EDU.COM · Accepted Answer

**step1** Understanding the problem We are asked to add two algebraic expressions, which are also known as polynomials. The first expression is $$(4d^{5}-d^{3})$$ and the second expression is $$(d^{5}+6d^{3}-4)$$. To add polynomials, we need to combine terms that are "alike" or "like terms". **step2** Identifying like terms Like terms are terms that have the same variable part (the variable and its exponent).
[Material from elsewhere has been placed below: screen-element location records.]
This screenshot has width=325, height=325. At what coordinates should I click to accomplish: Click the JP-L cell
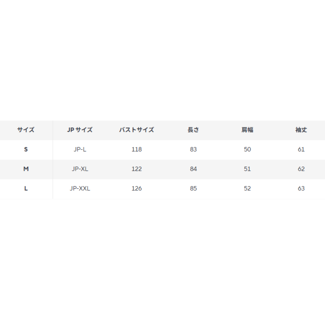click(80, 149)
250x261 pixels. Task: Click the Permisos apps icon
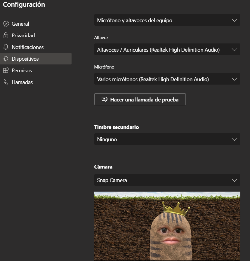tap(6, 70)
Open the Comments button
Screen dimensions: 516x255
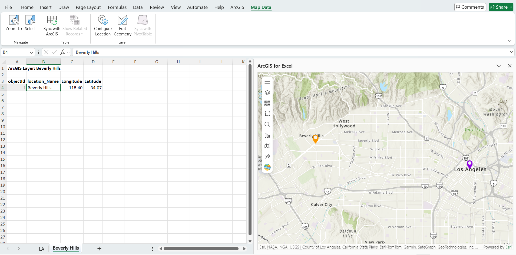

We will look at each term in both expressions: - From the first expression, we have $$4d^{5}$$ and $$-d^{3}$$. - From the second expression, we have $$d^{5}$$, $$6d^{3}$$, and $$-4$$. Let's group the terms that are alike: - Terms with $$d^{5}$$: These are $$4d^{5}$$ from the first expression and $$d^{5}$$ from the second expression. - Terms with $$d^{3}$$: These are $$-d^{3}$$ from the first expression and $$6d^{3}$$ from the second expression. - Constant terms (numbers without any variable): This is $$-4$$ from the second expression. **step3** Combining like terms Now, we will combine the numbers (coefficients) in front of each set of like terms: - For the terms with $$d^{5}$$: We have 4 of $$d^{5}$$ and 1 of $$d^{5}$$ (because $$d^{5}$$ is the same as $$1d^{5}$$). Adding them together, we get $$4 + 1 = 5$$. So, we have $$5d^{5}$$. - For the terms with $$d^{3}$$: We have -1 of $$d^{3}$$ (because $$-d^{3}$$ is the same as $$-1d^{3}$$) and +6 of $$d^{3}$$. Adding them together, we get $$-1 + 6 = 5$$. So, we have $$5d^{3}$$. - For the constant term: We only have $$-4$$, so it stays as $$-4$$. **step4** Writing the sum in standard form Now, we put all the combined terms together to form the sum: $$5d^{5} + 5d^{3} - 4$$. Standard form means arranging the terms from the highest exponent to the lowest exponent. - The term $$5d^{5}$$ has the highest exponent, which is 5. - The term $$5d^{3}$$ has an exponent of 3. - The constant term $$-4$$ can be thought of as having an exponent of 0 (since any variable raised to the power of 0 is 1). The terms are already arranged in descending order of their exponents: $$5d^{5}$$, then $$5d^{3}$$, then $$-4$$. So, the sum in standard form is $$5d^{5}+5d^{3}-4$$. This result matches option A.